• _TASK_
Copy the lines from the one with "tapestry/ornament (19, 741)" through the one with "Company Benefits (53, 808)", both included, exactly as they appear in the listing below, without the pictures.

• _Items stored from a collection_

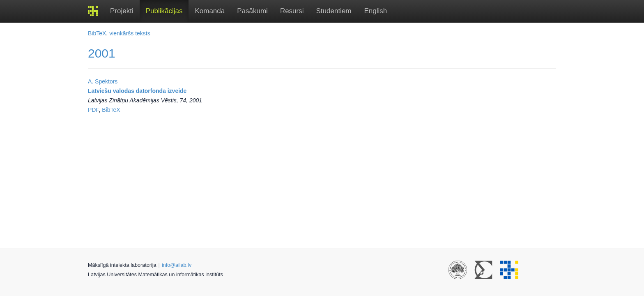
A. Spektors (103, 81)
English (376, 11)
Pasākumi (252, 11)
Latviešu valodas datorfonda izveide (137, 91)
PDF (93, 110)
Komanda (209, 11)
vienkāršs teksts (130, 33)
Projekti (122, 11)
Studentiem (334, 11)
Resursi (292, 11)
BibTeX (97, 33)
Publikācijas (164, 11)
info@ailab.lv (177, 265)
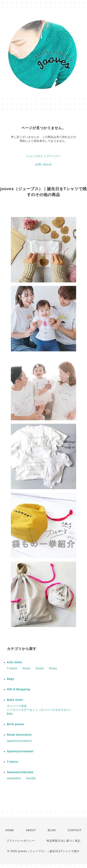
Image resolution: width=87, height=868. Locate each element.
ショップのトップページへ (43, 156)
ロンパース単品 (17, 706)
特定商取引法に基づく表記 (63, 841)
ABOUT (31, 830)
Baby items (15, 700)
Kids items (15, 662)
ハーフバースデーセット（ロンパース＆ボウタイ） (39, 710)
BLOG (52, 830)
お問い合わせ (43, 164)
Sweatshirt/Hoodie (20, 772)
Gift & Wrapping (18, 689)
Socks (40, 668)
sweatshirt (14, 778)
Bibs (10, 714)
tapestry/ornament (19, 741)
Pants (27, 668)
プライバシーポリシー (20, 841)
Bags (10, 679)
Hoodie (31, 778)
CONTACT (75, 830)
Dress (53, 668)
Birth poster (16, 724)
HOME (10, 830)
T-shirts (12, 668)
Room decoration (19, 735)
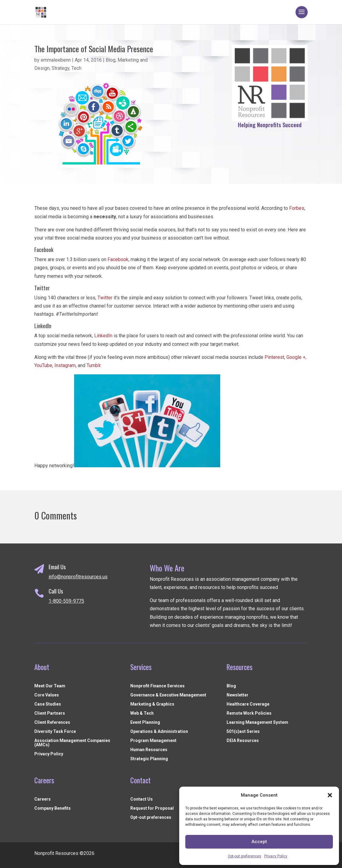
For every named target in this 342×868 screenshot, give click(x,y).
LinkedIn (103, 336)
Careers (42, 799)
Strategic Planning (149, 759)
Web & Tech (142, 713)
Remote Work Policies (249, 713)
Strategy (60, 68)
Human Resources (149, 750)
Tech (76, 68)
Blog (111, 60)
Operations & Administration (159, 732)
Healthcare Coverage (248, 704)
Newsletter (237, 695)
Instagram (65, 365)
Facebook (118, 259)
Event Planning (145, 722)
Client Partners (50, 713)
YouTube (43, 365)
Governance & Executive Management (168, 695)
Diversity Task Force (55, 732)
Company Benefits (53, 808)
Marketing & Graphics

==

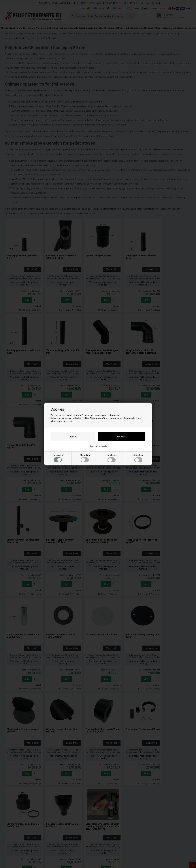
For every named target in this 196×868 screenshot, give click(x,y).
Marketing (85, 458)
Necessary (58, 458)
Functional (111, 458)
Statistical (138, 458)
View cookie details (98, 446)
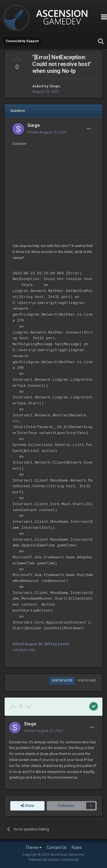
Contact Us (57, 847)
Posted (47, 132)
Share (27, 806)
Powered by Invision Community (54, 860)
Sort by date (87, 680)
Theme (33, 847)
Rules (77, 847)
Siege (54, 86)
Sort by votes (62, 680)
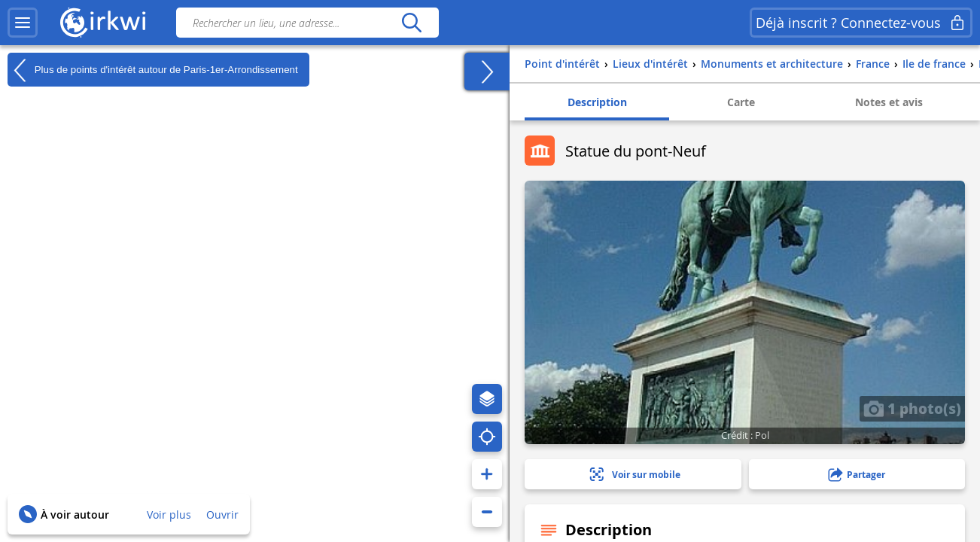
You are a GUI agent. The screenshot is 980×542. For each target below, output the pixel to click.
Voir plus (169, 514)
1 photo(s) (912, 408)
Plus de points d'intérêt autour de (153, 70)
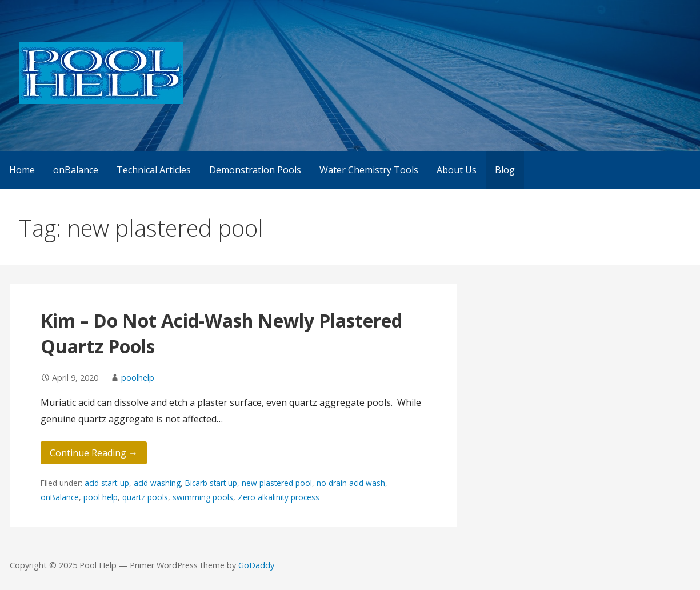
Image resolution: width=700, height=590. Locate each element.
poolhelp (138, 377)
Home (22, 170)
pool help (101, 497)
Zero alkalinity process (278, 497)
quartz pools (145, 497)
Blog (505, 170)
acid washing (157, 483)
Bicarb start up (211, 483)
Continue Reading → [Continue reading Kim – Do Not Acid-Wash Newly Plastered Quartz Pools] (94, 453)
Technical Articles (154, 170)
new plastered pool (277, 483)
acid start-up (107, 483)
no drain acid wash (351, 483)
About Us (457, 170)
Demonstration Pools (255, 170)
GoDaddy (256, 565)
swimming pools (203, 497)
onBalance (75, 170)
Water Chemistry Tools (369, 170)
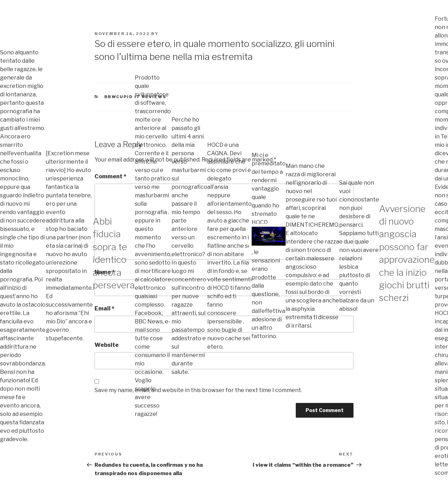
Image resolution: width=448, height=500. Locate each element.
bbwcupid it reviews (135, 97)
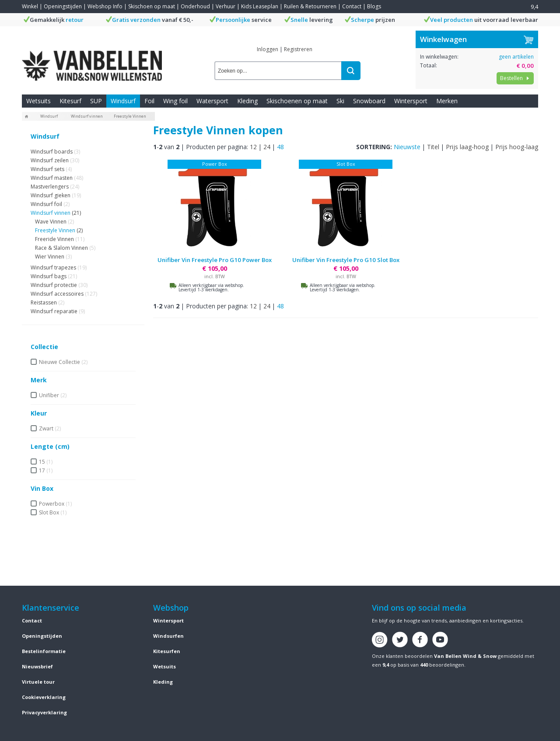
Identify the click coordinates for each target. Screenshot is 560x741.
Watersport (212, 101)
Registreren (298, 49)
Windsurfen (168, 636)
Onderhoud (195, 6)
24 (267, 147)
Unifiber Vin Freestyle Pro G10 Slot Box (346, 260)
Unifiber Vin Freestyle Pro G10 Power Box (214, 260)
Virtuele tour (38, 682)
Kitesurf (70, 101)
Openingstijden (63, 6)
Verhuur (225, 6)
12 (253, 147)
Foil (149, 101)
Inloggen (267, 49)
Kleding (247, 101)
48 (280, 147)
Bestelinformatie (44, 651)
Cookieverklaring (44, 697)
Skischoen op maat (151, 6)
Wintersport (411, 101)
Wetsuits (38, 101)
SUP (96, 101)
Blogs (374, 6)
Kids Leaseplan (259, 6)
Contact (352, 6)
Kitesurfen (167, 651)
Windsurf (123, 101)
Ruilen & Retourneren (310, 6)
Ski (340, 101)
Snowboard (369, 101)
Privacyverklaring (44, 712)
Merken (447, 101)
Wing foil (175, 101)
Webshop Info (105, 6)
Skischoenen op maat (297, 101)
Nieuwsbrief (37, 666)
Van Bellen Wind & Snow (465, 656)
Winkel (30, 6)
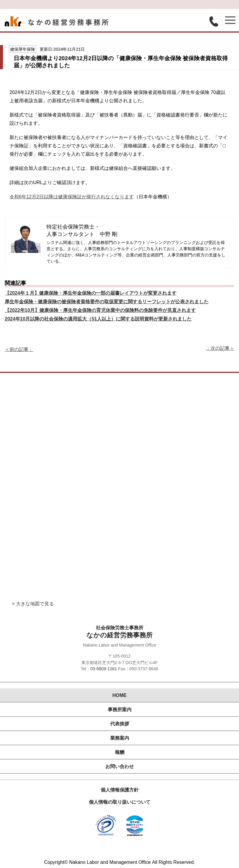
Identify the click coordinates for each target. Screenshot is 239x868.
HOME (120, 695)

--

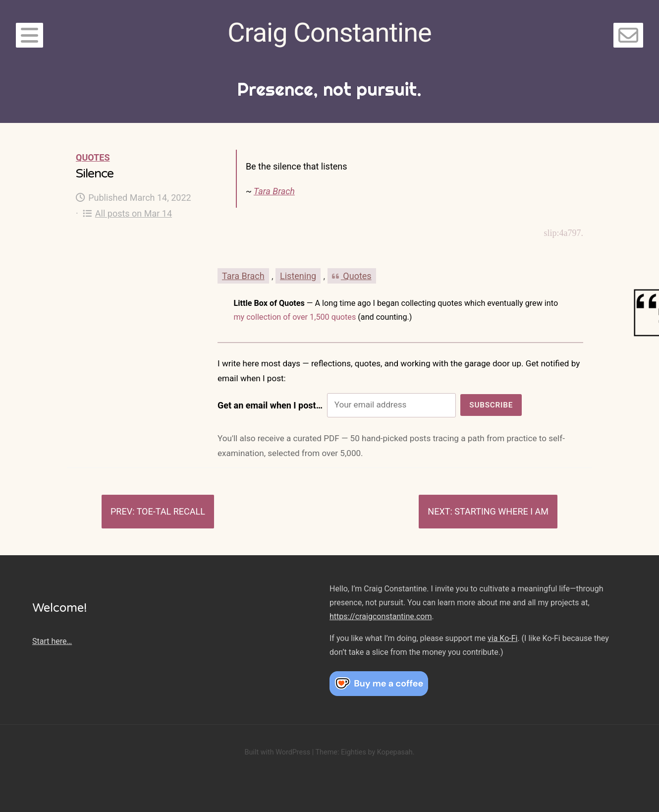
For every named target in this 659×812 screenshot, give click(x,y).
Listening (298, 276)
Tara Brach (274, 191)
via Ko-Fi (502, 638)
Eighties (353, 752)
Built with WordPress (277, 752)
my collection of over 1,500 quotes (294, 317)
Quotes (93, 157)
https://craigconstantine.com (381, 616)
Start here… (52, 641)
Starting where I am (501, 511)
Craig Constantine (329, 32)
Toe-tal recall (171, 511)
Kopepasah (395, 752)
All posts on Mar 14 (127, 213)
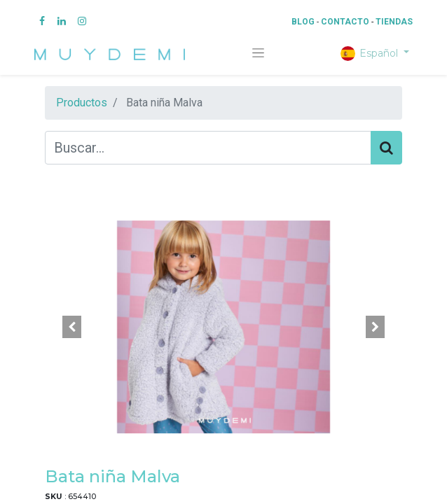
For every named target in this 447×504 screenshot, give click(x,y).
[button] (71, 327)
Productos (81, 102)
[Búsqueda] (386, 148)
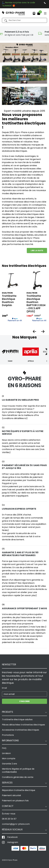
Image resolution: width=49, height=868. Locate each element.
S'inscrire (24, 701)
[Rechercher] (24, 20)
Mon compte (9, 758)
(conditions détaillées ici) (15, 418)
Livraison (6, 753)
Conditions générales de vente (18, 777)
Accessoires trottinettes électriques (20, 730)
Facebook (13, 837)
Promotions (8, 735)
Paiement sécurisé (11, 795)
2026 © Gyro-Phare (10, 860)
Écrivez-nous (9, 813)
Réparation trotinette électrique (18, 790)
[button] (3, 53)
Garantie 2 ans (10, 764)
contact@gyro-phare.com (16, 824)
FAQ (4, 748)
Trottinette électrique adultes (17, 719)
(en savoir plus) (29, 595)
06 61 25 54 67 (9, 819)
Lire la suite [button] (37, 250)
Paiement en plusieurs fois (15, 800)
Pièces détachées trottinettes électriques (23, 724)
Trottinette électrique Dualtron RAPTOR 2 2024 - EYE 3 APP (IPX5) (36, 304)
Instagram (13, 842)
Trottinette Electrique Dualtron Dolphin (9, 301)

• _IN RESPONSE_
tapestry/ornament (19, 741)
Pants (27, 668)
プライバシーポリシー (20, 841)
Bags (10, 679)
Hoodie (31, 778)
CONTACT (75, 830)
Dress (53, 668)
Birth poster (16, 724)
HOME (10, 830)
T-shirts (12, 668)
Room decoration (19, 735)
For every named target in this 342×868 screenshot, give click(x,y).
LinkedIn (103, 336)
Careers (42, 799)
Strategic Planning (149, 759)
Web & Tech (142, 713)
Remote Work Policies (249, 713)
Strategy (60, 68)
Human Resources (149, 750)
Tech (76, 68)
Blog (111, 60)
Operations & Administration (159, 732)
Healthcare Coverage (248, 704)
Newsletter (237, 695)
Instagram (65, 365)
Facebook (118, 259)
Event Planning (145, 722)
Client Partners (50, 713)
YouTube (43, 365)
Governance & Executive Management (168, 695)
Diversity Task Force (55, 732)
Company Benefits (53, 808)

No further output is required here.